Task to complete: Copy each line below that has "with".

Information given START

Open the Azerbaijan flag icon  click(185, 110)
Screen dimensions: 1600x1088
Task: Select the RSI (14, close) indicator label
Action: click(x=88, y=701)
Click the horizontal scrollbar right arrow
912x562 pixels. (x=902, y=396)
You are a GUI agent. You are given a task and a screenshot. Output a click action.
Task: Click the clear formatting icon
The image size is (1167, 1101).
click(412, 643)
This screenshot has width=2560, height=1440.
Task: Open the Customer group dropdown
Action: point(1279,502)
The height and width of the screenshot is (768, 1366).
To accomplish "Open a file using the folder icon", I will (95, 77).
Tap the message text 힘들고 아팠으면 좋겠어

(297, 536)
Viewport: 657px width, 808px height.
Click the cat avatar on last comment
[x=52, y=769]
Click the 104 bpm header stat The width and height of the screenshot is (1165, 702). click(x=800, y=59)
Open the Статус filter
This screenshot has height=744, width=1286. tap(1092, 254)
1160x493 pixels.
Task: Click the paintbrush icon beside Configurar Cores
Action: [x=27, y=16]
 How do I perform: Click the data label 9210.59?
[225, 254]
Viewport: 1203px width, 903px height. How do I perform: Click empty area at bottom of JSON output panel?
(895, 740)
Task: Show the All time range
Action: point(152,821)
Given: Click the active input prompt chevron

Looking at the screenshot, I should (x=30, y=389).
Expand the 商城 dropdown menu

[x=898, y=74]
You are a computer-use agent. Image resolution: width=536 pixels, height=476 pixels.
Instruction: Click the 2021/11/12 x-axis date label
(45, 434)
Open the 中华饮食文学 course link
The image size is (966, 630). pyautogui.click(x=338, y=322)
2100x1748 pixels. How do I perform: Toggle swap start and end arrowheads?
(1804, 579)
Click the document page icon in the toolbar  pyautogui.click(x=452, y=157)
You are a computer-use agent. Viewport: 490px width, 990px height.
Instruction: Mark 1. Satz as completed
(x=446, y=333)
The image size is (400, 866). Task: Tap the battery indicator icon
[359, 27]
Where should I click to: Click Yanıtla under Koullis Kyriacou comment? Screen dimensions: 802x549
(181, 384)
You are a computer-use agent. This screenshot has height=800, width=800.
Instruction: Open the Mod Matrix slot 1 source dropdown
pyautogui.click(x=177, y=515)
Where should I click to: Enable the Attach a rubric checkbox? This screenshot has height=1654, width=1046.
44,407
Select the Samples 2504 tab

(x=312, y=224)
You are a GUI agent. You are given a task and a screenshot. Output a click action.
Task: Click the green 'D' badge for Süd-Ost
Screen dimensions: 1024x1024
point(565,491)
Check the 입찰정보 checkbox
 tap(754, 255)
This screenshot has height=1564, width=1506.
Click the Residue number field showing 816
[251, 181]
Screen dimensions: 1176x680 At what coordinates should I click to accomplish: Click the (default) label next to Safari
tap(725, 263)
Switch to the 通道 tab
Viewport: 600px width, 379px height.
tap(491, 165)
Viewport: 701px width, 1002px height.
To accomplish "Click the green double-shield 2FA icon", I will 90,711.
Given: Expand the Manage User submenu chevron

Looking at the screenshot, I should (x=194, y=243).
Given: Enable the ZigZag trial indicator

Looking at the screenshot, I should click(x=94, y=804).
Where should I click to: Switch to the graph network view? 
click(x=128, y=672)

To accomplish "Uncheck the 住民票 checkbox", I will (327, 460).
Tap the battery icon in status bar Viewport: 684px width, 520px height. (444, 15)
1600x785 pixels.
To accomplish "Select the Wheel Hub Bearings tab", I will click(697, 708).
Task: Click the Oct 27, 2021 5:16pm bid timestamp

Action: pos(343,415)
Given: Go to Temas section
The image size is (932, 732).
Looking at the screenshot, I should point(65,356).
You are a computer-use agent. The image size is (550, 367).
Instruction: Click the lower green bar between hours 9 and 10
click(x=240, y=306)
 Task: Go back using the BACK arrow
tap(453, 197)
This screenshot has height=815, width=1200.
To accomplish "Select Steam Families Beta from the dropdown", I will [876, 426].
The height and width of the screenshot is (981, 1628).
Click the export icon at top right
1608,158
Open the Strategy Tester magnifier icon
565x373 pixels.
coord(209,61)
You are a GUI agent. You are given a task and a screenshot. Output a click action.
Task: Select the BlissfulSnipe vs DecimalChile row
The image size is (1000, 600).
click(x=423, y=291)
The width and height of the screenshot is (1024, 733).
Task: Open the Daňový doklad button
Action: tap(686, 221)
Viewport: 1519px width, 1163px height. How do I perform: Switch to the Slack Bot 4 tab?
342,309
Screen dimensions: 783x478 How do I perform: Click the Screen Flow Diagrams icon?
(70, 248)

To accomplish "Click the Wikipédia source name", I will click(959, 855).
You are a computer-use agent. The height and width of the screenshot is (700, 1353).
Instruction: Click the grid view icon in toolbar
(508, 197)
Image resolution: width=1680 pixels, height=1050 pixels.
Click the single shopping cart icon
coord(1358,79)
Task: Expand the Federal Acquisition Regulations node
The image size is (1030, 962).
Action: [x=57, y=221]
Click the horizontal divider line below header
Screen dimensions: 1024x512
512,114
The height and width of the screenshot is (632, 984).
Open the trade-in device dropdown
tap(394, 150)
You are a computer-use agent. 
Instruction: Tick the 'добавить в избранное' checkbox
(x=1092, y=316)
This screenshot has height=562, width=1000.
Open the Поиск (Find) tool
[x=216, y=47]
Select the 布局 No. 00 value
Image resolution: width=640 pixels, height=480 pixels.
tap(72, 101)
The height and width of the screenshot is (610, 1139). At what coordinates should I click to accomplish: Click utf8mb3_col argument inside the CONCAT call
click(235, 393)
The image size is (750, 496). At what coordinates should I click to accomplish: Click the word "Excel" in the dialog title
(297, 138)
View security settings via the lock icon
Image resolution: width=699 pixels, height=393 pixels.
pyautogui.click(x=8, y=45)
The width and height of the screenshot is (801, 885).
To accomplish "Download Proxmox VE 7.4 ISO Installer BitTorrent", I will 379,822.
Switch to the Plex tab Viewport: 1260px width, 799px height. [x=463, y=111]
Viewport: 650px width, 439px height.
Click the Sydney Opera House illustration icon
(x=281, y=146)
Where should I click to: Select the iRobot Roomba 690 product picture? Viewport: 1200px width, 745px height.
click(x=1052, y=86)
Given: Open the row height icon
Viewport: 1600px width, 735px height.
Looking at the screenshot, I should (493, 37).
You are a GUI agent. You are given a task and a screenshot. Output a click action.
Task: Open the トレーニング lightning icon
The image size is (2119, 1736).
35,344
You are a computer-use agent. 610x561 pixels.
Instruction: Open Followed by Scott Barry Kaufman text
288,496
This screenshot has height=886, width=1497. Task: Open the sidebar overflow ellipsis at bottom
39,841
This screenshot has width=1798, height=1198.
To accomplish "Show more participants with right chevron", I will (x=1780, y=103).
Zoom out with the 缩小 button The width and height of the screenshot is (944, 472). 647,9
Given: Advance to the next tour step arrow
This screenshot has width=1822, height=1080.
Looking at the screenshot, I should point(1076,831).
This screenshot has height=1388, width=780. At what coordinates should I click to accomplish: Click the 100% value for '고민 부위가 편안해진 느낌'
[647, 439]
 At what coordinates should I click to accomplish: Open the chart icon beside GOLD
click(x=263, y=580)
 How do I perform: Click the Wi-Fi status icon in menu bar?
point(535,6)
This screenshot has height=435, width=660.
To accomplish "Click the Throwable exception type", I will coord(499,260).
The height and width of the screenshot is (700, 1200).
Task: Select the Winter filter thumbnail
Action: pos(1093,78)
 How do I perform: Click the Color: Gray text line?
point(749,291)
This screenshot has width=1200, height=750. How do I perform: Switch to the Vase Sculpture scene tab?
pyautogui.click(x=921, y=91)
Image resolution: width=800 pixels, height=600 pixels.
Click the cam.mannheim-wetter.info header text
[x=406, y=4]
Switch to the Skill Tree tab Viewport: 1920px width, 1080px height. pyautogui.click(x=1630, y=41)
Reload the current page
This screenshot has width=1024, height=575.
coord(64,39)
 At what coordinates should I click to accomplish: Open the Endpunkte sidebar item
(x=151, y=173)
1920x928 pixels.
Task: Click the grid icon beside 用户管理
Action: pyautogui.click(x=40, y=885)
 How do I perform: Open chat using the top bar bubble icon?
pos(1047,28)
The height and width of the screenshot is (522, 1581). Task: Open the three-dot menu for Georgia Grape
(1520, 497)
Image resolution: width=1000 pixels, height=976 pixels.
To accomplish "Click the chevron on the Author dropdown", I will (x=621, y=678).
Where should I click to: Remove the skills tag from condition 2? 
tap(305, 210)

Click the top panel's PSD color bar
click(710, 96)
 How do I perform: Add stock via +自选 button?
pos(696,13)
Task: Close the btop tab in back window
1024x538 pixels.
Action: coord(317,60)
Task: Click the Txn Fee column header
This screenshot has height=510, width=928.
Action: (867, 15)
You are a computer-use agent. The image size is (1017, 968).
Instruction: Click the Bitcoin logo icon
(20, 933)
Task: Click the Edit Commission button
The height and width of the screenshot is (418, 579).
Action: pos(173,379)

Information given END

Response to the exercise:
To accomplish "Show more participants with right chevron", I will (x=1780, y=103).
Zoom out with the 缩小 button The width and height of the screenshot is (944, 472). 647,9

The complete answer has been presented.